Work request:
Only the lines below starting at the one containing "The height and width of the screenshot is (675, 1200)." and ending at the one containing "Task: Click the user avatar icon in header" belong in the answer, each copied exactly.

Saved entries:
__________
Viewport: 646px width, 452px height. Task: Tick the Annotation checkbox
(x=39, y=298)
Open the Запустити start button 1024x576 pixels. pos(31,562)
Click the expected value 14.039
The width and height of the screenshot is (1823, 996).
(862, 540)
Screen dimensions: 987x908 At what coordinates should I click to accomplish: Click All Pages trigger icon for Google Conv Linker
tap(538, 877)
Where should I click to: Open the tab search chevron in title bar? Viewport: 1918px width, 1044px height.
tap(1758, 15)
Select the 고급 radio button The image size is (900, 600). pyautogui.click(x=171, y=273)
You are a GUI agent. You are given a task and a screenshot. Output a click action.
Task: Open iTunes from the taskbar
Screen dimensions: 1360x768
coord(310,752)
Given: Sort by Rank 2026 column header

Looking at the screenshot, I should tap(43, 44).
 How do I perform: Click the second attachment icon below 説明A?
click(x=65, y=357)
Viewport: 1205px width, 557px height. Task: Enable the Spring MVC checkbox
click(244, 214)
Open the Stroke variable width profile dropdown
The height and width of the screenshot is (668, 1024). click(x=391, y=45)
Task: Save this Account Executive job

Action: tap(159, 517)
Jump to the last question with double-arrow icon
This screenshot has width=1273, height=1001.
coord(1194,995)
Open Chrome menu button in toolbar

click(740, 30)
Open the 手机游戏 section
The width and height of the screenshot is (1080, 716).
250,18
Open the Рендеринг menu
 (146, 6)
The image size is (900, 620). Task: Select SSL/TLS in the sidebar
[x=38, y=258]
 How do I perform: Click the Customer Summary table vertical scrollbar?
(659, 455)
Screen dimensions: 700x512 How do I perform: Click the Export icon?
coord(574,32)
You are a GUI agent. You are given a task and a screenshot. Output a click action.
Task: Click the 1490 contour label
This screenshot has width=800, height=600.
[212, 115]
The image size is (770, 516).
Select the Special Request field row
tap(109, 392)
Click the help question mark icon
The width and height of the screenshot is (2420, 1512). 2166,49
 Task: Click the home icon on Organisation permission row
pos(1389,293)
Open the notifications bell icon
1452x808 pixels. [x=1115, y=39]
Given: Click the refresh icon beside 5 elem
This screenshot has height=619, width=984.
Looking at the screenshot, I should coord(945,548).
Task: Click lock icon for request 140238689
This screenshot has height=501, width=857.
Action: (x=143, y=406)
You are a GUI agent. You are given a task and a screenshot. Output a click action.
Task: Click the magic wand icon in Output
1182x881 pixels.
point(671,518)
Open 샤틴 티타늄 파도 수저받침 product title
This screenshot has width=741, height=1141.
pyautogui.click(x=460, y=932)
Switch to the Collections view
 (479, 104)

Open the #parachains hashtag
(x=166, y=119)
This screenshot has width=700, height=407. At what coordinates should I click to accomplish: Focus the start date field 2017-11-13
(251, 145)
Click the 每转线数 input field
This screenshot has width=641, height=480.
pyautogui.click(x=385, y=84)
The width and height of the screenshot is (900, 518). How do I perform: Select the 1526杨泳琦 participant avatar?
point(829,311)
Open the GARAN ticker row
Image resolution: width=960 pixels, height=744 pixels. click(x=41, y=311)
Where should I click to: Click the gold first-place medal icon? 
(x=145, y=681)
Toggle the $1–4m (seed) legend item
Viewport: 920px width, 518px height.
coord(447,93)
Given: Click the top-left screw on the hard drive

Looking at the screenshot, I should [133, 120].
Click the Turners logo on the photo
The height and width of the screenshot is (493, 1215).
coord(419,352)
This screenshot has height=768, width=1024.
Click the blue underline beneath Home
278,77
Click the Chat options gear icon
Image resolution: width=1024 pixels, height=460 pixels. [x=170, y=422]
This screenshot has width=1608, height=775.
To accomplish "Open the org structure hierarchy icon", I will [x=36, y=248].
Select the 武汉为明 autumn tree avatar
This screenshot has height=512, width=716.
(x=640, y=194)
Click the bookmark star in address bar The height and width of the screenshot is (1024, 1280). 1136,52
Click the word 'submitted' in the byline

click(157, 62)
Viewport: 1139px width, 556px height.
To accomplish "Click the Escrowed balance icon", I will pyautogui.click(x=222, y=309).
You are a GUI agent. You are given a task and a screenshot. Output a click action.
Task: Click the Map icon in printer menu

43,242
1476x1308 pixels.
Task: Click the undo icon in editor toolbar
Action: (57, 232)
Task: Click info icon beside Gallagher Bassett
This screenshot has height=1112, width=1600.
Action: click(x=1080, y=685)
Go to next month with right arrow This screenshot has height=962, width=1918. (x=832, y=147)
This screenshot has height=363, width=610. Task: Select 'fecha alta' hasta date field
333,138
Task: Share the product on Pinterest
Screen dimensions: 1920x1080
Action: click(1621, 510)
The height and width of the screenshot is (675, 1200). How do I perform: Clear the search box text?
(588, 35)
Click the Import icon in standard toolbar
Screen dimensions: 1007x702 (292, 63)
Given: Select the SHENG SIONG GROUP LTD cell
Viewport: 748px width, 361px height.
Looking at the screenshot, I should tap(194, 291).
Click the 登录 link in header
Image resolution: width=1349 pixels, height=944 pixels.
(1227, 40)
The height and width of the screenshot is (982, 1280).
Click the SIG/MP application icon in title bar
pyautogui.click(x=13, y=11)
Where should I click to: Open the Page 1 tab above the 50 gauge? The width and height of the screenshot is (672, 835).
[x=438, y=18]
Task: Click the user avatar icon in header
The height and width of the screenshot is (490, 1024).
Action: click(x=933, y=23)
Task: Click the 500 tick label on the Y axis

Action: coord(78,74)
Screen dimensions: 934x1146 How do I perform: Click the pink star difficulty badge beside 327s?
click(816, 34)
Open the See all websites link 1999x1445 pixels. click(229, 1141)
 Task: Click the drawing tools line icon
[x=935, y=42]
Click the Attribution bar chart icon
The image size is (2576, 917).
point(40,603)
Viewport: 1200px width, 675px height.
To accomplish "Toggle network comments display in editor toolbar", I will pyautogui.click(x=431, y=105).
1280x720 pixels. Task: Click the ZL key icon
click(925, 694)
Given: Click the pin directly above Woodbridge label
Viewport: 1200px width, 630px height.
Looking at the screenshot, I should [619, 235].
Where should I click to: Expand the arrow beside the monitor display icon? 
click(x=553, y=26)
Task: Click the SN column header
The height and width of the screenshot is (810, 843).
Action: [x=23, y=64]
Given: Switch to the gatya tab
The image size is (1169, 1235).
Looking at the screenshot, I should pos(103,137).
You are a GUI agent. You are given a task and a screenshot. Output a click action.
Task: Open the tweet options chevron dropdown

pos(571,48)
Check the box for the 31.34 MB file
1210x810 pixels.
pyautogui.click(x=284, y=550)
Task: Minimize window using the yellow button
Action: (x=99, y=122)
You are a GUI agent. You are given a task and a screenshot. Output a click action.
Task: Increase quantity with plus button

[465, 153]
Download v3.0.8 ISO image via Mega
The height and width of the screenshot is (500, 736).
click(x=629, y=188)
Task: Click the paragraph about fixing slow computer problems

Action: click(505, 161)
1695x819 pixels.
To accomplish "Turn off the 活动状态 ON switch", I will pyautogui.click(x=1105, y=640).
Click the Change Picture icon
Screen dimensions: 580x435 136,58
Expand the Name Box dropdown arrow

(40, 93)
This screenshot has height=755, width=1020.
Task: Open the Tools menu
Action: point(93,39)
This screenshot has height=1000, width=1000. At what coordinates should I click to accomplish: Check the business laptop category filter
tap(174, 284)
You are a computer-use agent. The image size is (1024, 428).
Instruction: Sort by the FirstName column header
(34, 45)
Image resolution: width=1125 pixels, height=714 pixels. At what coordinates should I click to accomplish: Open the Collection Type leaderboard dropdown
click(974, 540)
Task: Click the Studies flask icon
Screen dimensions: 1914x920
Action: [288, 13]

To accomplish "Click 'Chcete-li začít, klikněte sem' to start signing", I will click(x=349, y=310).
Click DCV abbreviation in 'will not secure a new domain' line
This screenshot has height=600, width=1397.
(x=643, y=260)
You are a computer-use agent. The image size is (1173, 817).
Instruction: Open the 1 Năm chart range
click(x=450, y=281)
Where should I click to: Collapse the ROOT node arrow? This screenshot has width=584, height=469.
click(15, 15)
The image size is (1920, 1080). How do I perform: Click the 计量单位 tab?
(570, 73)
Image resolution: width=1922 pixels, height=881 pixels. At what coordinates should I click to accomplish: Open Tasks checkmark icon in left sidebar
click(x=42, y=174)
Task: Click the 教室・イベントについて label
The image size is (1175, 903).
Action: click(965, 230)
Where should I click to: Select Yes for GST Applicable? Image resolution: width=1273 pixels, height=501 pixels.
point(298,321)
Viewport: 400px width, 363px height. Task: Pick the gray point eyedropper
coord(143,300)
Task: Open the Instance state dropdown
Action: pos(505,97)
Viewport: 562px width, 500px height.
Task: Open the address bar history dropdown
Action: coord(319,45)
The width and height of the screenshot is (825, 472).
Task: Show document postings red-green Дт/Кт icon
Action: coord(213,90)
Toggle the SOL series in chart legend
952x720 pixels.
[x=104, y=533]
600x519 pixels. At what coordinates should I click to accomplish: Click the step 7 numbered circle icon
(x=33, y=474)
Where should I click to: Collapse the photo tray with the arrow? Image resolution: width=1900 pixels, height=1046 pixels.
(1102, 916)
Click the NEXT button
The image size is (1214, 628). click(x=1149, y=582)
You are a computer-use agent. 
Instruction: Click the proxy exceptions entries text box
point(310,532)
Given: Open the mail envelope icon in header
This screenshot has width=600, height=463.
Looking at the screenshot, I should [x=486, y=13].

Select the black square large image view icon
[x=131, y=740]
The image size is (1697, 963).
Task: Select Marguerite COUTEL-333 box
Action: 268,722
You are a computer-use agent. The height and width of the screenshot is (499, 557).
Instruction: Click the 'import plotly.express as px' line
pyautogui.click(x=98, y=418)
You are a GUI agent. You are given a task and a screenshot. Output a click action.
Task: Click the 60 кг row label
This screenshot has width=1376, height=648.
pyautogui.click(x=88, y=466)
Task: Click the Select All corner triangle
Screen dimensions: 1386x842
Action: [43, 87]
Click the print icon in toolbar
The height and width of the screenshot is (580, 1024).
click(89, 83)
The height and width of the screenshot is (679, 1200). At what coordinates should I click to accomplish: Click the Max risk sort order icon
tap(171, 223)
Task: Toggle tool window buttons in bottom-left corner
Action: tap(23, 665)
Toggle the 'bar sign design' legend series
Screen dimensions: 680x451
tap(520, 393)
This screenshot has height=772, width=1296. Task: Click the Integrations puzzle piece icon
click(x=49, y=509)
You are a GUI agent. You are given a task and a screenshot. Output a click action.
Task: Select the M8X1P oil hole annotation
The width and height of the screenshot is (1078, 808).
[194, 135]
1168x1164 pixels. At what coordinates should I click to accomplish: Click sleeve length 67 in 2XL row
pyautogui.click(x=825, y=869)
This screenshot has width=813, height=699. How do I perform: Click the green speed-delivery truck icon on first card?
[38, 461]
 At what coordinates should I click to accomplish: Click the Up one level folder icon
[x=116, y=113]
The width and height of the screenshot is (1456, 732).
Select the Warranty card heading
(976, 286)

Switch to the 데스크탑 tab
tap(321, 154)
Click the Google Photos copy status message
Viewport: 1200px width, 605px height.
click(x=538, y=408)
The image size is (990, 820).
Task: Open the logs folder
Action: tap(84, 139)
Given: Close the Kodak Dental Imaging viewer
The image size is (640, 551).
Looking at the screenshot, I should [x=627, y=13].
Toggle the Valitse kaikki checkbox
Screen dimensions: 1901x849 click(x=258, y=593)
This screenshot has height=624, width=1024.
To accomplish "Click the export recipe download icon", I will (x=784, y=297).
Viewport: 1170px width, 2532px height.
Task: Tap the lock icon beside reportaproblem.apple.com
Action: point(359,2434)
__________
Solution for this problem:
The height and width of the screenshot is (675, 1200). How do I perform: Clear the search box text?
(588, 35)
Click the Import icon in standard toolbar
Screen dimensions: 1007x702 (292, 63)
Given: Select the SHENG SIONG GROUP LTD cell
Viewport: 748px width, 361px height.
Looking at the screenshot, I should tap(194, 291).
Click the 登录 link in header
Image resolution: width=1349 pixels, height=944 pixels.
(1227, 40)
The height and width of the screenshot is (982, 1280).
Click the SIG/MP application icon in title bar
pyautogui.click(x=13, y=11)
Where should I click to: Open the Page 1 tab above the 50 gauge? The width and height of the screenshot is (672, 835).
[x=438, y=18]
Task: Click the user avatar icon in header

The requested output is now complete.